As a suite of mathematical methods for data collection, analysis, and interpretation rooted in uncertainty theory, uncertain statistics has found numerous applications in various domains. In recent years, uncertain counterparts of numerous topics in mathematical statistics have been extensively developed. The uncertain statistics was started by Liu [3] in 2010 and later followed by many others, which has garnered substantial achievements from both theoretical research and practical application perspectives nowadays. Many uncertainty counterparts of probabilistic topics related to statistical models were developed recently. As a case in point, uncertain regression analysis—defined as a collection of statistical techniques that utilize uncertainty theory to investigate the relationship between explanatory variables and response variables—was introduced by Yao and Liu [4] in 2010. The key innovation lies in assuming the disturbance term is an uncertain variable rather than a random one. In addition, uncertain Bayesian statistics as a set of statistical tools from the viewpoint of Bayesian theory was introduced by Li and Lio in [5].
Our main motivation is as follows: with the development of uncertain statistics, one key issue comes into sight. Just like the story in probabilistic statistics, it is natural and necessary to check whether some data observed obey some law, i.e., the observations are sampled from some uncertainty distribution. In other words, the hypothesis test issue needs to be developed in the framework of uncertainty theory. Actually, the hypothesis test for one uncertainty population was proposed by Ye and Liu [6]. However, the hypothesis tests for two uncertainty populations are still open, which are confronted very often and naturally in real life.
Furthermore, the distributions of uncertain vectors and their operational laws are completely different from the corresponding cases in probability. As a consequence, the hypothesis tests for multivariate data are definitely a challenging topic to address.
To sum up, we will develop the hypothesis test for two uncertainty populations, as well as for the case of multivariate data in this paper.
On the other hand, it is very natural to consider the issue of whether the assessments of different judges or reviewers use consistent criteria in particular when confronting data with uncertainty and subjectivity involved in social science. This issue can be regarded as the uncertain counterpart of the analysis of variances in classical statistics. In other words, the second goal of this manuscript is to develop a test technique to measure whether two groups of agents use consistent criteria to assess the same objects. That is, we will implement the uncertain hypothesis test technique developed in this paper to solve common issues in social science.

1.2. Literature Review

This paper focuses on the application of uncertainty theory to the hypothesis test, especially for the case of multivariate uncertain data. Developed by Ye and Liu [6] in 2022, uncertain hypothesis testing serves as a statistical method to judge the correctness of a statistical hypothesis. It utilizes uncertainty theory and is based on observations of uncertain variables involved.
Music data analysis as one of the emergent interdisciplinary research fields generated by social science and data science, has attracted much attentions recently.

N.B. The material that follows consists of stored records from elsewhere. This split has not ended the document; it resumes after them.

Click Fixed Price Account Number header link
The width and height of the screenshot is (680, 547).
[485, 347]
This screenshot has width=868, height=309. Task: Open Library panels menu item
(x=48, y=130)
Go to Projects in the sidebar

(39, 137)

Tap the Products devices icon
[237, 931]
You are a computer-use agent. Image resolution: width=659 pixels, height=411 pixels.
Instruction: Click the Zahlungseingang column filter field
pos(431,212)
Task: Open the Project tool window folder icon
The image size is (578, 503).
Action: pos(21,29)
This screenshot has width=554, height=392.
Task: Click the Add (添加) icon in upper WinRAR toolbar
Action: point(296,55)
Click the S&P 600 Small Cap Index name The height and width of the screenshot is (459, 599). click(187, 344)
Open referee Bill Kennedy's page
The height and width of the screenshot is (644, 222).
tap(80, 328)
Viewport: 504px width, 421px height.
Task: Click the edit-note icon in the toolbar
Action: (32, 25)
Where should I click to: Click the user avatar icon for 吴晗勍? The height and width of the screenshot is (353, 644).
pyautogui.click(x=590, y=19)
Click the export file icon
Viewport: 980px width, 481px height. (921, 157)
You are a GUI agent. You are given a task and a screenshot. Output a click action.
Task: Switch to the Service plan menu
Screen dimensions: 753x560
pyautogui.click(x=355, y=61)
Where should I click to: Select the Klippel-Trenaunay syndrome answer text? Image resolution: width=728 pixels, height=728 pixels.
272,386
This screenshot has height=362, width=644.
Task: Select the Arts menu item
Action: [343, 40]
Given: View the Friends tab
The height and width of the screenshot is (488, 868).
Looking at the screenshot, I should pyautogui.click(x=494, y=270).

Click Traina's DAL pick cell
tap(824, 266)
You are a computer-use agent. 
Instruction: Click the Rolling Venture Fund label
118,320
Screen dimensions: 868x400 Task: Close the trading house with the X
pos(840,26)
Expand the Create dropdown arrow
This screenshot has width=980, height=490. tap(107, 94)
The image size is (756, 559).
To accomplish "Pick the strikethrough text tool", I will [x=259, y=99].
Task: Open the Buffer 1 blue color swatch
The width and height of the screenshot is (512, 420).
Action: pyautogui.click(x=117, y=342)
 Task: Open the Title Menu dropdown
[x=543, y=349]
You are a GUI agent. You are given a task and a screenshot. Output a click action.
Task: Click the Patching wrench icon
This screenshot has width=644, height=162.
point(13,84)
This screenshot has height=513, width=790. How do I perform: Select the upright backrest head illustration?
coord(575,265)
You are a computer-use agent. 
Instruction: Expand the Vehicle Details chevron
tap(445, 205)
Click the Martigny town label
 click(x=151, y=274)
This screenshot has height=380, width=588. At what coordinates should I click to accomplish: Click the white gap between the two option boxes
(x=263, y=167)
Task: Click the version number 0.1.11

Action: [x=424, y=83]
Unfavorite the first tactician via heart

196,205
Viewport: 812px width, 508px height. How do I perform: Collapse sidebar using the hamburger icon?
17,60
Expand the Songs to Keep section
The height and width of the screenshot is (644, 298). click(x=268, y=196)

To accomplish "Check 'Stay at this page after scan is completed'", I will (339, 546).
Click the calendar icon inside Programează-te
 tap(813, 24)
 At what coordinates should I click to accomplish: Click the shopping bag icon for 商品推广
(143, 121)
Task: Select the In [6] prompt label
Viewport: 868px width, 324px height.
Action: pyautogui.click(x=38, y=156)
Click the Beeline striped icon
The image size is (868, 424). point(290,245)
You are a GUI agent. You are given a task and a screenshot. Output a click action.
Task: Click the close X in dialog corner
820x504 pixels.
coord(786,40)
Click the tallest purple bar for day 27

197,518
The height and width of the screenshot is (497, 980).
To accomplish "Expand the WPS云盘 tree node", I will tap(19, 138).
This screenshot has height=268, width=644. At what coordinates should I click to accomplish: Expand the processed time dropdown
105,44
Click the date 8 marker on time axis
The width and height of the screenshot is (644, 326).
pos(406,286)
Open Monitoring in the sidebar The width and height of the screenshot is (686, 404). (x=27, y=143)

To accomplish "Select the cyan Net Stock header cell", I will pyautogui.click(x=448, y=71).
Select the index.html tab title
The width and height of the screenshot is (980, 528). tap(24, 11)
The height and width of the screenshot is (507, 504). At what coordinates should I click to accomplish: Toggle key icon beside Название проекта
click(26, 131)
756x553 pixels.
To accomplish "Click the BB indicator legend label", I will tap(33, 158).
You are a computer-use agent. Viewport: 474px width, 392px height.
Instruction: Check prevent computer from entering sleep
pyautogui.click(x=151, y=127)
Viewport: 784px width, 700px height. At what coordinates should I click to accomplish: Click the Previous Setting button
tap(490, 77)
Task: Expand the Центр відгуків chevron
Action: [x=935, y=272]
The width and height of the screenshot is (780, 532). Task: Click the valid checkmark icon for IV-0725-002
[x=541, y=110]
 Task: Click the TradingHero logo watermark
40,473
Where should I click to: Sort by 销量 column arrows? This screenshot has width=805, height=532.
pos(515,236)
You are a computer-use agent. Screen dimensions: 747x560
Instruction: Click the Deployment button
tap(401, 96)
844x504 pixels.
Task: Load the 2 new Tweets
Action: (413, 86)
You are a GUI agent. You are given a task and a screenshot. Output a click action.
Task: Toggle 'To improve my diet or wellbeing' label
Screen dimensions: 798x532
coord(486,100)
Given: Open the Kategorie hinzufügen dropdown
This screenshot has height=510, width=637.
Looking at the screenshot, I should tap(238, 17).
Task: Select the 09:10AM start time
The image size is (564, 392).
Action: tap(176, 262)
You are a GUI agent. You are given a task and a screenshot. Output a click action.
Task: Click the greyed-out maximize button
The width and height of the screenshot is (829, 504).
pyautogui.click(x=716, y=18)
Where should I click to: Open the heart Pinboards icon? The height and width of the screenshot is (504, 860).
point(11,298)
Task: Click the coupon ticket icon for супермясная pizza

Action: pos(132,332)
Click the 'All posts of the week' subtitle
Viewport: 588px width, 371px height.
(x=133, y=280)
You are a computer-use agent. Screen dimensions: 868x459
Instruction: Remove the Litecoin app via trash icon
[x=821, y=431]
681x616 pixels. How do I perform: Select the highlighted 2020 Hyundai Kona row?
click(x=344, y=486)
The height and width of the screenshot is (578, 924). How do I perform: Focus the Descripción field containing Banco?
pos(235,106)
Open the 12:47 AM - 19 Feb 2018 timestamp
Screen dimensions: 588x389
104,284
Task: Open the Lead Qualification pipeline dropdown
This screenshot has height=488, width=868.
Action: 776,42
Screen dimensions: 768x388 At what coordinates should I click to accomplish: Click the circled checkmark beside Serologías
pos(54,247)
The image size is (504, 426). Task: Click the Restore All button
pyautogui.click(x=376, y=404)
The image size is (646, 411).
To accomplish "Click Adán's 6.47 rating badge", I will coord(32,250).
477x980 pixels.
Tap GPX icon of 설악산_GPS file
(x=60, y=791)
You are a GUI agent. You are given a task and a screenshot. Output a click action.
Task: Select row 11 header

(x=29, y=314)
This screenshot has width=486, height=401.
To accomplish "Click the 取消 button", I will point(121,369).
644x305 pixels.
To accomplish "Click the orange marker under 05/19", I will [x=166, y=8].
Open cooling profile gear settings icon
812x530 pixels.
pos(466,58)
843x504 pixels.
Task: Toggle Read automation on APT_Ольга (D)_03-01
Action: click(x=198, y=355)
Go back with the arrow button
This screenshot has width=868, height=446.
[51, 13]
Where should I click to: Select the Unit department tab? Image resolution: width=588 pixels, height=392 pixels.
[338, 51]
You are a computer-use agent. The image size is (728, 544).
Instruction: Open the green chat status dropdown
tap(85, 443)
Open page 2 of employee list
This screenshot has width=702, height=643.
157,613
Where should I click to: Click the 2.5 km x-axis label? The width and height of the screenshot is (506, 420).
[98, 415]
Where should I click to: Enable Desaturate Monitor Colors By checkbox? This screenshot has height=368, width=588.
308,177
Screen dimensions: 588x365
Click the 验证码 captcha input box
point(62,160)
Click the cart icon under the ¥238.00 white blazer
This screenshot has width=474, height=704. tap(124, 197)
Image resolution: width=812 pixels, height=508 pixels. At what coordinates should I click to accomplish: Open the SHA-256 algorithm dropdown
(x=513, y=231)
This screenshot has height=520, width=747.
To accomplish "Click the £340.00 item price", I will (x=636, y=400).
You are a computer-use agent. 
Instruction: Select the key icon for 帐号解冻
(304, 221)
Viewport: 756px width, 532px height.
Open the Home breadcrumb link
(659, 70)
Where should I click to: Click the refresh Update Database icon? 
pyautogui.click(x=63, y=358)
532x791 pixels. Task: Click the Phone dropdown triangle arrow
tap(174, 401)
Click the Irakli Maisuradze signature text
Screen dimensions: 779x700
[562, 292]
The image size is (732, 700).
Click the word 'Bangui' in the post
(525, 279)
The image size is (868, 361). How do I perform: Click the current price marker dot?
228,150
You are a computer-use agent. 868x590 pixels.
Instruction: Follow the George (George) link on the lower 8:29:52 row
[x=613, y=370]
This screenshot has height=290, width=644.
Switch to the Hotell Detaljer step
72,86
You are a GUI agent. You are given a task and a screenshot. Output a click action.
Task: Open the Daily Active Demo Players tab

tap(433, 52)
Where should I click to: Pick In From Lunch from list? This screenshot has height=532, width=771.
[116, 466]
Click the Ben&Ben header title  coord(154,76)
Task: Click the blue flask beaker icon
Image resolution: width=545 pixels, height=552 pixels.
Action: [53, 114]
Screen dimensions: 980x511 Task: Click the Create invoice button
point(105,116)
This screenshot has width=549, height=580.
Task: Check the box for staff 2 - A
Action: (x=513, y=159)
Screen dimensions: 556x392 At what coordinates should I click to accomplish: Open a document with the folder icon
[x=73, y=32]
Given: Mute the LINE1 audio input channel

Great progress has been made in the application of mathematical theory to other domains of cognitive modeling, including new techniques and demonstrating the enormous power of this novel approach. As a prominent illustration, pitch-set theory stands as one of the most influential mathematical tools for dissecting atonal music. By emphasizing the relational properties of pitch classes rather than tonal center or functional harmony, it provides a rigorous analytical lens for atonal works, with a comprehensive overview of its theoretical underpinnings and application paradigms presented in [7,8]. In the current era, driven by progress in media encoding standards, the increased processing performance of even portable small-scale devices, and the widespread availability of high-bandwidth Internet connectivity, many individuals no longer maintain physical music collections, opting instead to carry their digital libraries on smartphones. In other words, the advanced digitization process of music has made many theoretical results into reality. For example, in order to deal with the classification of musical triads, Perez et al. [9] proposed one technique based on artificial neural networks; to deal with the musical problems, Dawson et al. [10] developed some computer-aided technique relying on artificial neural networks. Moreover, Abarca [11] not only established several axioms underpinning the theory of rhythmic sets but also demonstrated their extensive practical applications.
However, when analyzing music from a mathematical perspective, most existing techniques or models are built on the outcomes of music analysis processes—whose primary goal is typically to extract the characteristic features of musical pieces. Consequently, the collected data or features often carry ambiguity and uncertainty, stemming from the subjective nature of music perception. This poses a significant challenge to the accurate analysis of music. In other words, it is necessary to develop feasible methods grounded in mathematical theory. The first study to analyze music using uncertainty theory, as far as we know, was proposed by Lu et al. [12]. To elaborate further, four definitive characteristic features were extracted to support the comparative analysis of four distinct music genres: Baroque, Classical, Romantic, and Impressionism. Correspondingly, two uncertain logistic regression models were proposed in [12], along with their applications in music classification. In this paper, we will reexamine the data in [12] (which can be reached via https://github.com/zoewang9527/music-characteristics.git (accessed on 21 October 2025)) and consider them from a completely different viewpoint.

1.3. Contribution

Our primary contribution is the introduction of a new testing technique—dubbed the “conservative uncertain hypothesis test”—derived from the uncertainty theory. This technique enhances the capacity to perform hypothesis tests on uncertain or imprecise observations, where traditional methods may be inadequate. Specifically, this paper addresses a core issue in statistics: hypothesis testing. We propose two novel methods previously unavailable in uncertainty theory: an uncertain hypothesis test for the difference between two population means, and an uncertain multiple comparison procedure for multivariate data from uncertain populations. These methods will play a critical role in hypothesis testing for multivariable scenarios.
Furthermore, a notable application of these models is to test whether two groups of evaluators adopt different criteria when scoring music—with the evaluation based on several characteristics. Given the subjective nature of musical genres and the often ambiguous boundaries between them, our approach is designed to furnish a more feasible framework, facilitating informed decision-making and judgment in real-world applications.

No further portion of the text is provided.